Author: David M. Emmons Publisher: University of Oklahoma Press ISBN: 0806184558 Category : History Languages : en Pages : 902
Book Description
Convention has it that Irish immigrants in the nineteenth century confined themselves mainly to industrial cities of the East and Midwest. The truth is that Irish Catholics went everywhere in America and often had as much of a presence in the West as in the East. In Beyond the American Pale, David M. Emmons examines this multifaceted experience of westering Irish and, in doing so, offers a fresh and discerning account of America's westward expansion. "Irish in the West" is not a historical contradiction, but it is — and was — a historical problem. Irish Catholics were not supposed to be in the West—that was where Protestant Americans went to reinvent themselves. For many of the same reasons that the spread of southern slavery was thought to profane the West, a Catholic presence there was thought to contradict it — to contradict America's Protestant individualism and freedom. The Catholic Irish were condemned as the clannish, backward remnants of an old cultural world that Americans self-consciously sought to leave behind.
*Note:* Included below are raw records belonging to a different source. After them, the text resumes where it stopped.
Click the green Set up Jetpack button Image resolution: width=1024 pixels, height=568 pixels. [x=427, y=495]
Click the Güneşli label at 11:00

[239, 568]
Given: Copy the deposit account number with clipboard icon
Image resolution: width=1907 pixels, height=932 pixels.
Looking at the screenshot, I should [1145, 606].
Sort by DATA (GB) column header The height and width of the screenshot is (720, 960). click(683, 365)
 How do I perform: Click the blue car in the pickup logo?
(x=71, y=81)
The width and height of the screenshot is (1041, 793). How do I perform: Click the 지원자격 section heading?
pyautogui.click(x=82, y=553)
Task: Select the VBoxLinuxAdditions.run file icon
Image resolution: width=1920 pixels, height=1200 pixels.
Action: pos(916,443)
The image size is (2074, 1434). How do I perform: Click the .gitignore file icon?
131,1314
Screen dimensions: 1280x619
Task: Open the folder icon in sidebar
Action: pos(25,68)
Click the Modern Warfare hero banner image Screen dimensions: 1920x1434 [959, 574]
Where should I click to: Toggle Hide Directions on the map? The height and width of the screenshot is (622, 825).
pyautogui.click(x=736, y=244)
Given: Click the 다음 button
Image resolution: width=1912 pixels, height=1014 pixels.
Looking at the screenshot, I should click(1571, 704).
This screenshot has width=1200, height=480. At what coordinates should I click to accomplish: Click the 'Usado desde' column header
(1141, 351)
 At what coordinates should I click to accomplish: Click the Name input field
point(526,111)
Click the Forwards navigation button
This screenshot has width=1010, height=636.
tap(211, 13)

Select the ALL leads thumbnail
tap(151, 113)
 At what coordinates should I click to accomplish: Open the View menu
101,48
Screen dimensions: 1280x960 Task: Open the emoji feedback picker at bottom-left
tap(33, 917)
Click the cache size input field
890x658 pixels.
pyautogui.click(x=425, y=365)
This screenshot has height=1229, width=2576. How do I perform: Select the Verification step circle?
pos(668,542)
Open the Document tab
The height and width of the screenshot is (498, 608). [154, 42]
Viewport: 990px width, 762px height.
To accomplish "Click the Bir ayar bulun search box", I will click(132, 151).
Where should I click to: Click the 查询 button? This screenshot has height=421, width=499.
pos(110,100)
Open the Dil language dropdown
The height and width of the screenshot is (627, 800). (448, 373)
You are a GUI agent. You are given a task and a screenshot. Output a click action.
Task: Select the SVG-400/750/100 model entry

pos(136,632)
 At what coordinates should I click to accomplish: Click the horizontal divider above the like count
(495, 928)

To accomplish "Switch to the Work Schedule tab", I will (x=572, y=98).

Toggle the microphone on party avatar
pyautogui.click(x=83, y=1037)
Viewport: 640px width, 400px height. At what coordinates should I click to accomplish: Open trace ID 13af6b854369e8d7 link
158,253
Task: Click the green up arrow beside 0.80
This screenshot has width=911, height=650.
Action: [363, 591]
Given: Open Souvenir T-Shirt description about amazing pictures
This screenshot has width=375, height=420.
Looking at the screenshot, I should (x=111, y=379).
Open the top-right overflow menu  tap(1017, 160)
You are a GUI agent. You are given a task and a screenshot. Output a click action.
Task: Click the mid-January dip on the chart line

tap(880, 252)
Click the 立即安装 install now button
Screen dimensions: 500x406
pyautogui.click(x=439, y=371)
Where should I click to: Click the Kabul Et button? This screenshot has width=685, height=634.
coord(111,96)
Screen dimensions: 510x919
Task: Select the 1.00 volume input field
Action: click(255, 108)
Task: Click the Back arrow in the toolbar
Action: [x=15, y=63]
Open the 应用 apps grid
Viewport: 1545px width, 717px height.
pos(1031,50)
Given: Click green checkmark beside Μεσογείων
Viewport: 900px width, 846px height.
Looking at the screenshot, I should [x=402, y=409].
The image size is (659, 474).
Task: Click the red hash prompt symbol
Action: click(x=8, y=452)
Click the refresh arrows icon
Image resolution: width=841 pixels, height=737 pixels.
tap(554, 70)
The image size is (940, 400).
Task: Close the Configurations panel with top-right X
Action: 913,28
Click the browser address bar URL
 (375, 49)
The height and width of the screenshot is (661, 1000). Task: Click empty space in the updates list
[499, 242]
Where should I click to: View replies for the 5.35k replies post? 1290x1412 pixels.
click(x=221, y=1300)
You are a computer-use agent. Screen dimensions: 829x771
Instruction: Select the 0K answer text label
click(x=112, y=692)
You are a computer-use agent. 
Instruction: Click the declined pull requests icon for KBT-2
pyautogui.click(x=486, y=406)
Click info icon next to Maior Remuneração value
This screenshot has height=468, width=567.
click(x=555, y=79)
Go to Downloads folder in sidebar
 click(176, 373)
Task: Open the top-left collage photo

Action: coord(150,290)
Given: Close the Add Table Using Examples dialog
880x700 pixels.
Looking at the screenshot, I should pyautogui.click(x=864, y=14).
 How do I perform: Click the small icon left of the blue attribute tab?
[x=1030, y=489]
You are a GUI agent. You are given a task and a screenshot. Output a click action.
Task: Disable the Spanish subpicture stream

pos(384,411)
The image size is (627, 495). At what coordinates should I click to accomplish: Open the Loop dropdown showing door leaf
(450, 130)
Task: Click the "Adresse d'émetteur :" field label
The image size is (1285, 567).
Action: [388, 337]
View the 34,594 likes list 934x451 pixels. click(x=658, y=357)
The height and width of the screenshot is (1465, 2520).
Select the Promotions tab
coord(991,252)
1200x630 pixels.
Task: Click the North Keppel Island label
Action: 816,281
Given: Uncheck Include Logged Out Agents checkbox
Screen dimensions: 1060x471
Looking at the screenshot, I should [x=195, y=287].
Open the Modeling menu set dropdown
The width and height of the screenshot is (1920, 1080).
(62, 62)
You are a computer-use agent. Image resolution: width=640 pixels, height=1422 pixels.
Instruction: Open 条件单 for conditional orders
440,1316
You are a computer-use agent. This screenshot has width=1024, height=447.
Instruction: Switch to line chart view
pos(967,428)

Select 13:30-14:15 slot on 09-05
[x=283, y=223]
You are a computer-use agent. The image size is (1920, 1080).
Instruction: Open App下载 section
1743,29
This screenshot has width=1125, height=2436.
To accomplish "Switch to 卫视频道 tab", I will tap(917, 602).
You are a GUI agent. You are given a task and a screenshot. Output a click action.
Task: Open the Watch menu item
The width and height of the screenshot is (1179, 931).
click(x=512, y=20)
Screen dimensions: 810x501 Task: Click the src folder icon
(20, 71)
The sons and daughters of Erin were not assimilated, and because they were not assimilable, they should be kept beyond the American pale. As Emmons amply demonstrates, however, western reality was far more complicated. Irish Catholicism may have outraged Protestant-inspired American republicanism, but Irish Catholics were a necessary component of America's equally Protestant-inspired foray into industrial capitalism. They were also necessary to the successive conquests of the "frontier," wherever it might be found. It was the Irish who helped build the railroads, dig the hard rocks, man the army posts, and do the other arduous, dangerous, and unattractive toiling required by an industrializing society. With vigor and panache, Emmons describes how the West was not so much won as continually contested and reshaped. He probes the self-fulfilling mythology of the American West, along with the far different mythology of the Irish pioneers. The product of three decades of research and thought, Beyond the American Pale is a masterful yet accessible recasting of American history, the culminating work of a singular thinker willing to take a wholly new perspective on the past.